(The records begins)

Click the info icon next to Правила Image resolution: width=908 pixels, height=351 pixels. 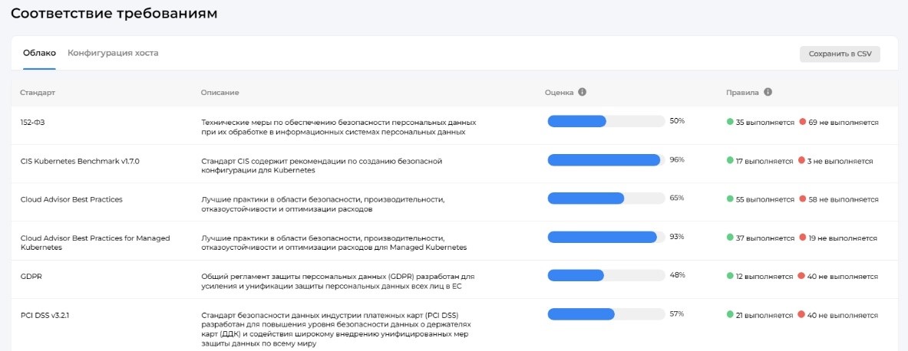768,92
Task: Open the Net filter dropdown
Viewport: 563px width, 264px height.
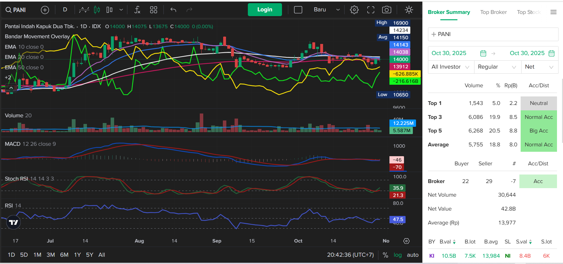Action: click(539, 67)
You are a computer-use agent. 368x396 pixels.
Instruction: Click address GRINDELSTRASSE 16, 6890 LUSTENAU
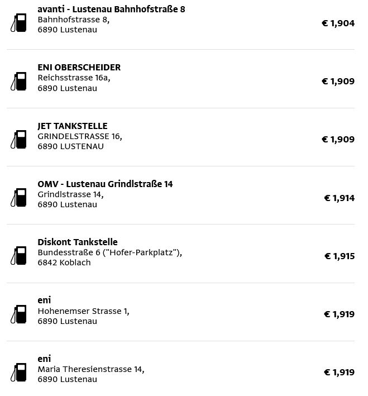[79, 141]
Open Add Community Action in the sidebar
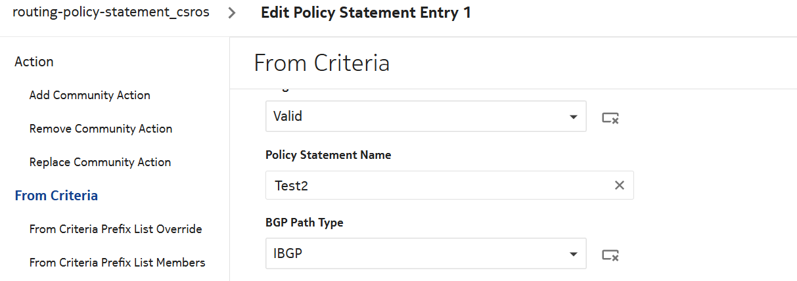797x281 pixels. (90, 95)
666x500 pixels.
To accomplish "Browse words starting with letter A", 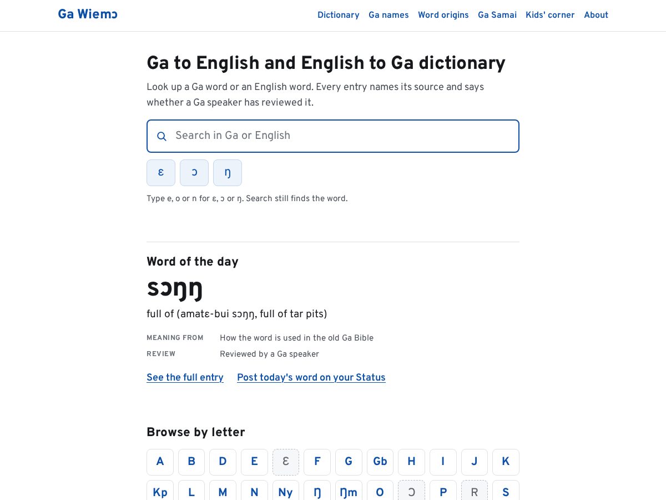I will tap(160, 462).
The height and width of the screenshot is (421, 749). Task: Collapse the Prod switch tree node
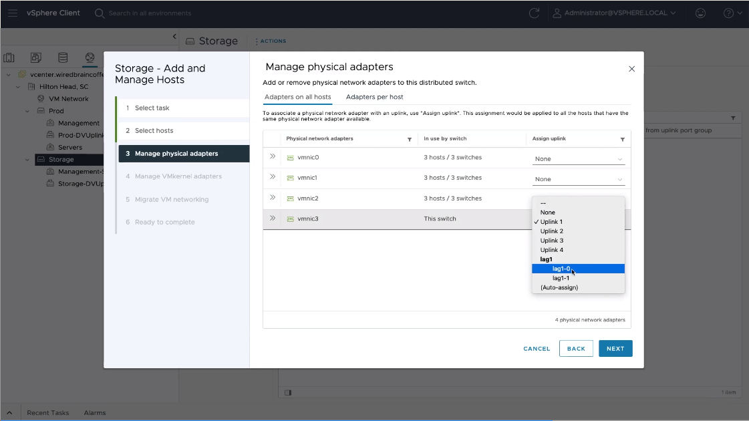click(x=27, y=111)
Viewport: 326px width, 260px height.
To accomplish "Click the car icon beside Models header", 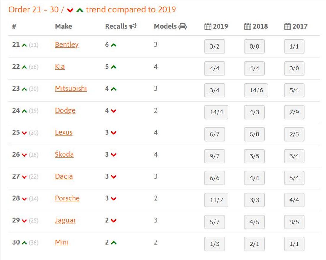I will point(183,26).
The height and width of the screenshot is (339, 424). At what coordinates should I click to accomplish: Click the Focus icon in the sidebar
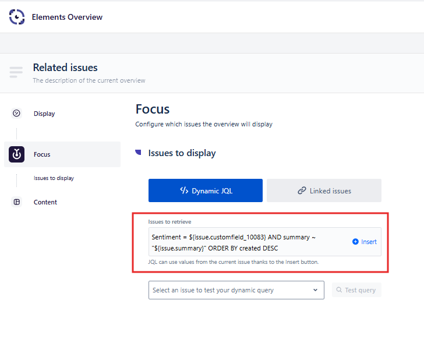[16, 154]
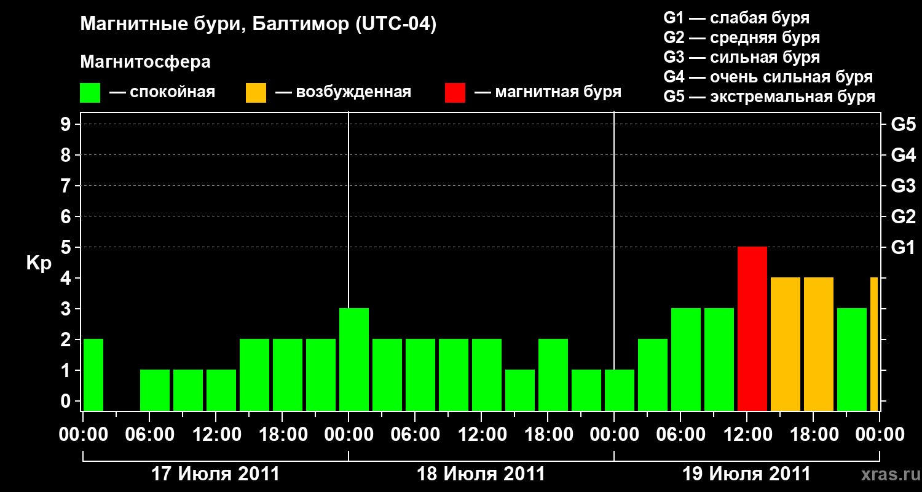Image resolution: width=922 pixels, height=492 pixels.
Task: Click the 17 Июля 2011 date label
Action: click(215, 474)
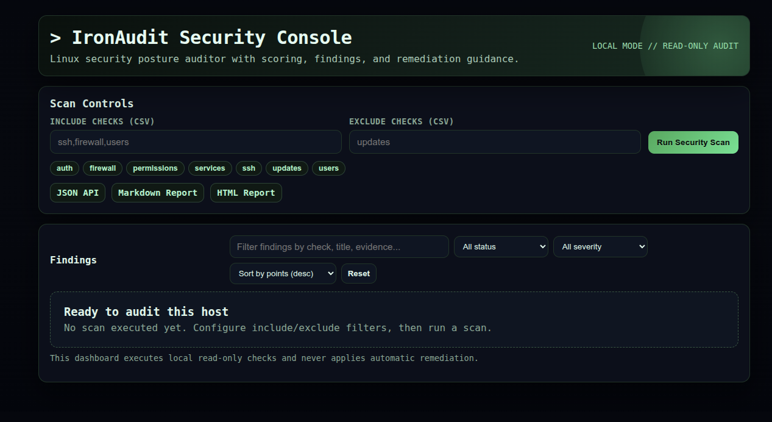Choose the services check chip
This screenshot has height=422, width=772.
(x=210, y=168)
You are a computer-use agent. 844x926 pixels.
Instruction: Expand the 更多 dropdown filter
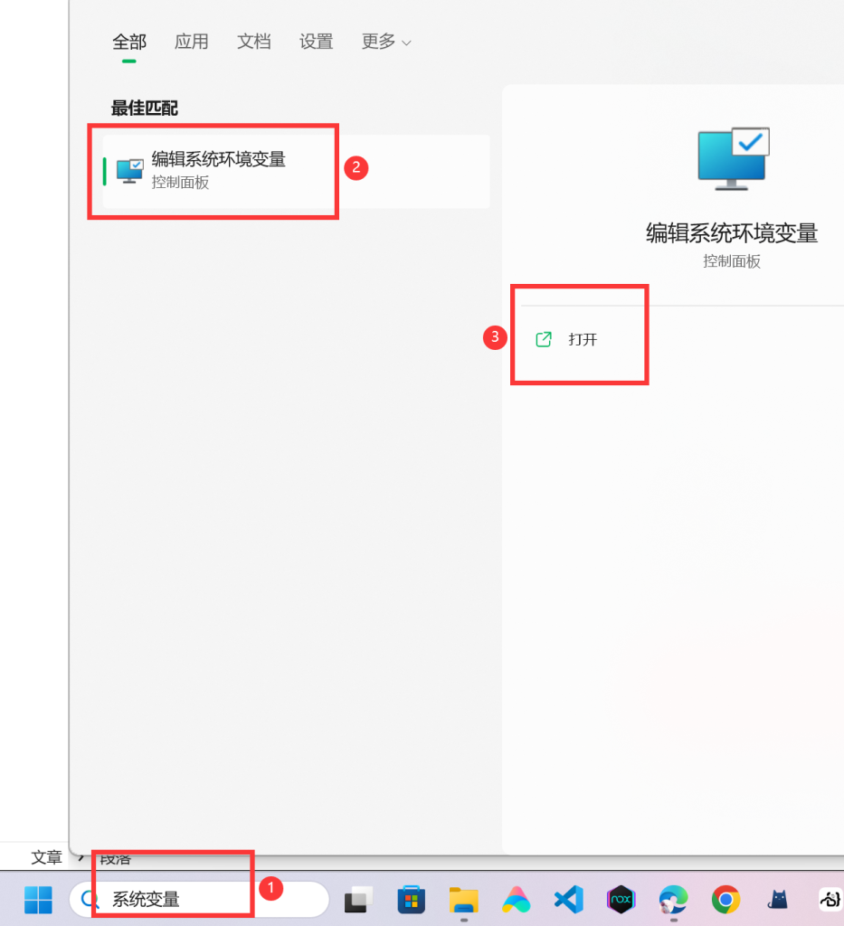pyautogui.click(x=386, y=42)
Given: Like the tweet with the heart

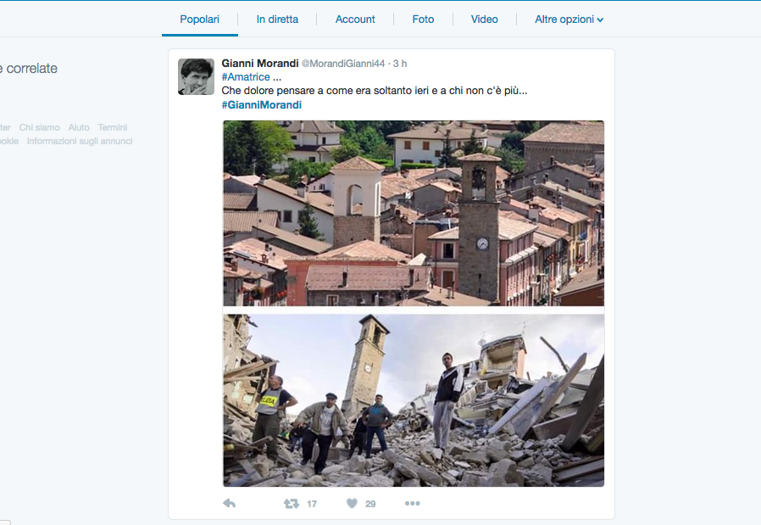Looking at the screenshot, I should tap(352, 503).
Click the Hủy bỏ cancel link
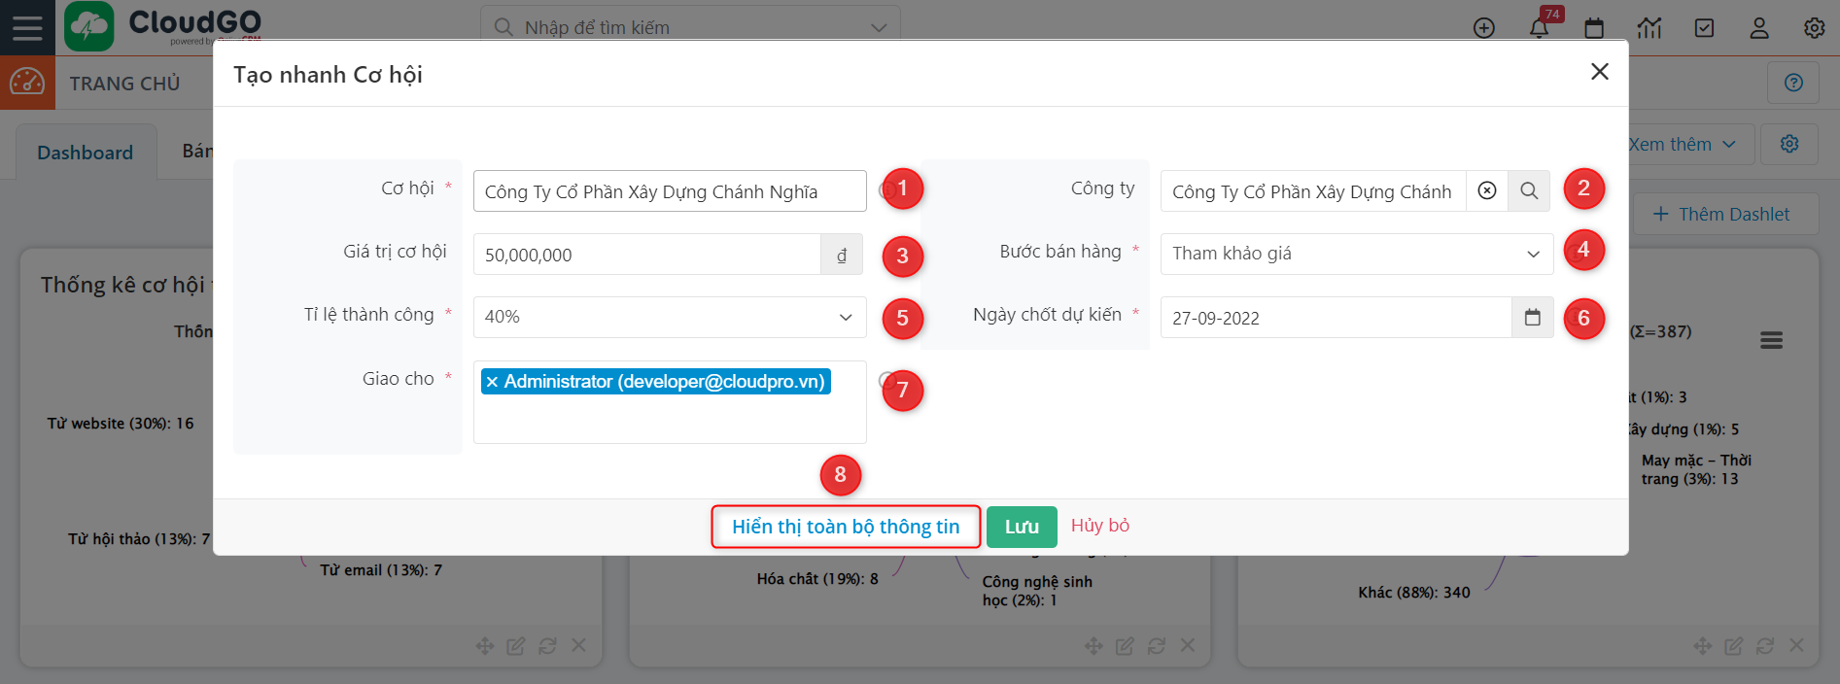The width and height of the screenshot is (1840, 684). pyautogui.click(x=1099, y=526)
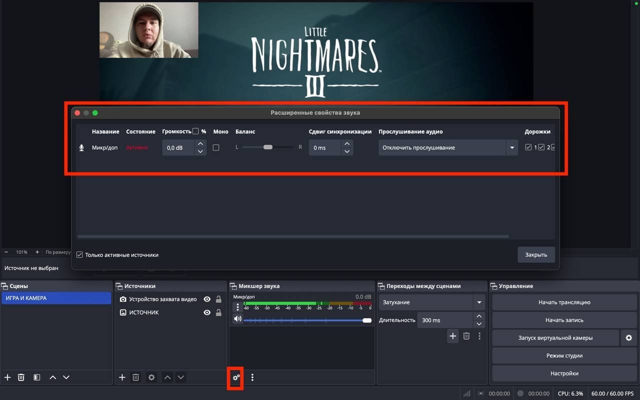Open source properties gear icon

coord(152,378)
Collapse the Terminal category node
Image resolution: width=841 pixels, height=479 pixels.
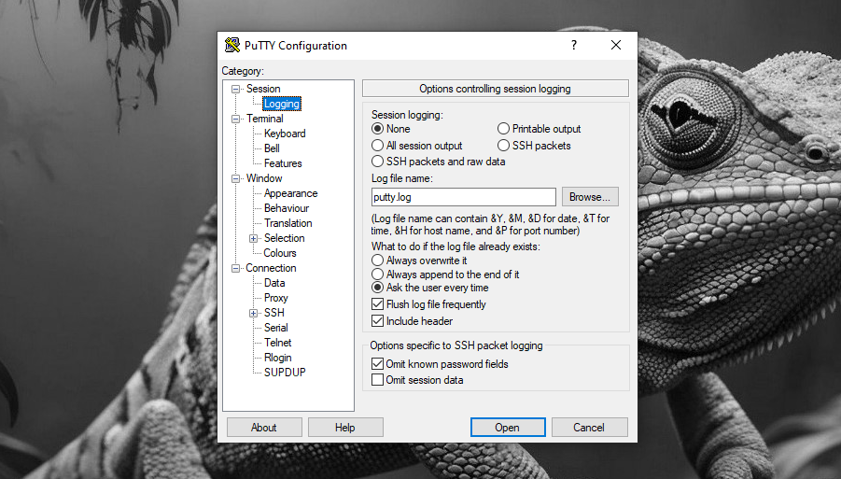click(236, 119)
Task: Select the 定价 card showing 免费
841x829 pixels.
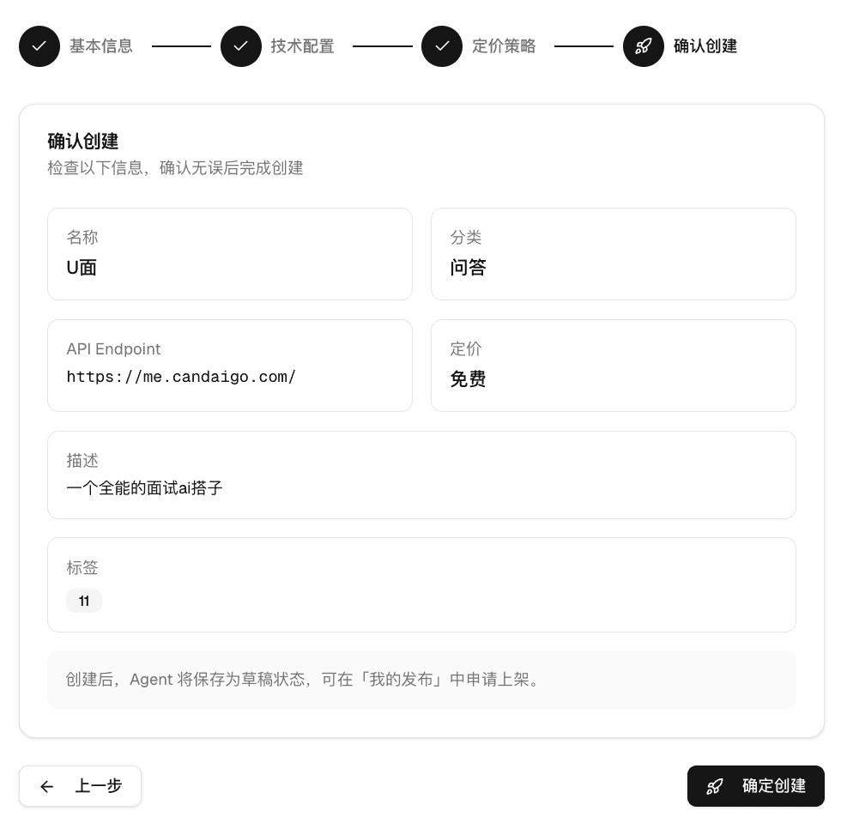Action: 614,366
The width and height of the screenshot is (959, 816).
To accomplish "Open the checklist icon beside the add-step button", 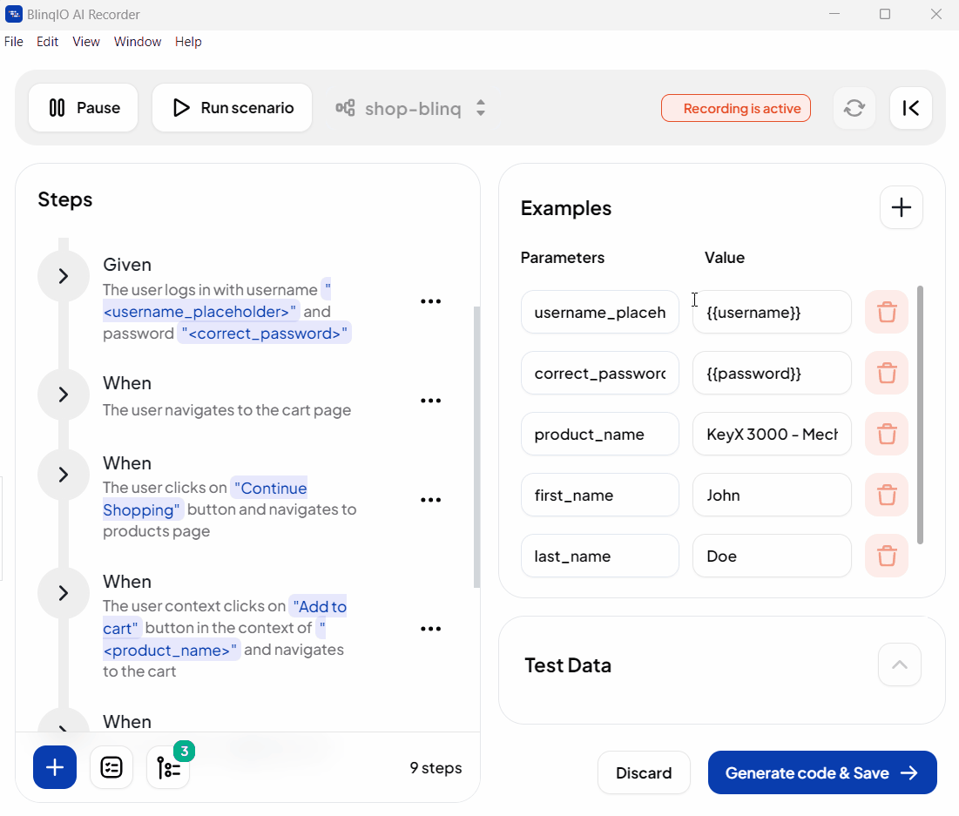I will tap(111, 767).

(The records ends)

## Task
Give back exactly the lines above that run from the one with "Given: Like the tweet with the heart" to the one with "The width and height of the screenshot is (959, 816).", including both, with the pictures left out.

## Response to this task
Given: Like the tweet with the heart

Looking at the screenshot, I should tap(352, 503).
Click the Hủy bỏ cancel link
The width and height of the screenshot is (1840, 684). pyautogui.click(x=1099, y=526)
Open source properties gear icon

coord(152,378)
Collapse the Terminal category node
Image resolution: width=841 pixels, height=479 pixels.
click(236, 119)
Task: Select the 定价 card showing 免费
841x829 pixels.
Action: 614,366
The width and height of the screenshot is (959, 816).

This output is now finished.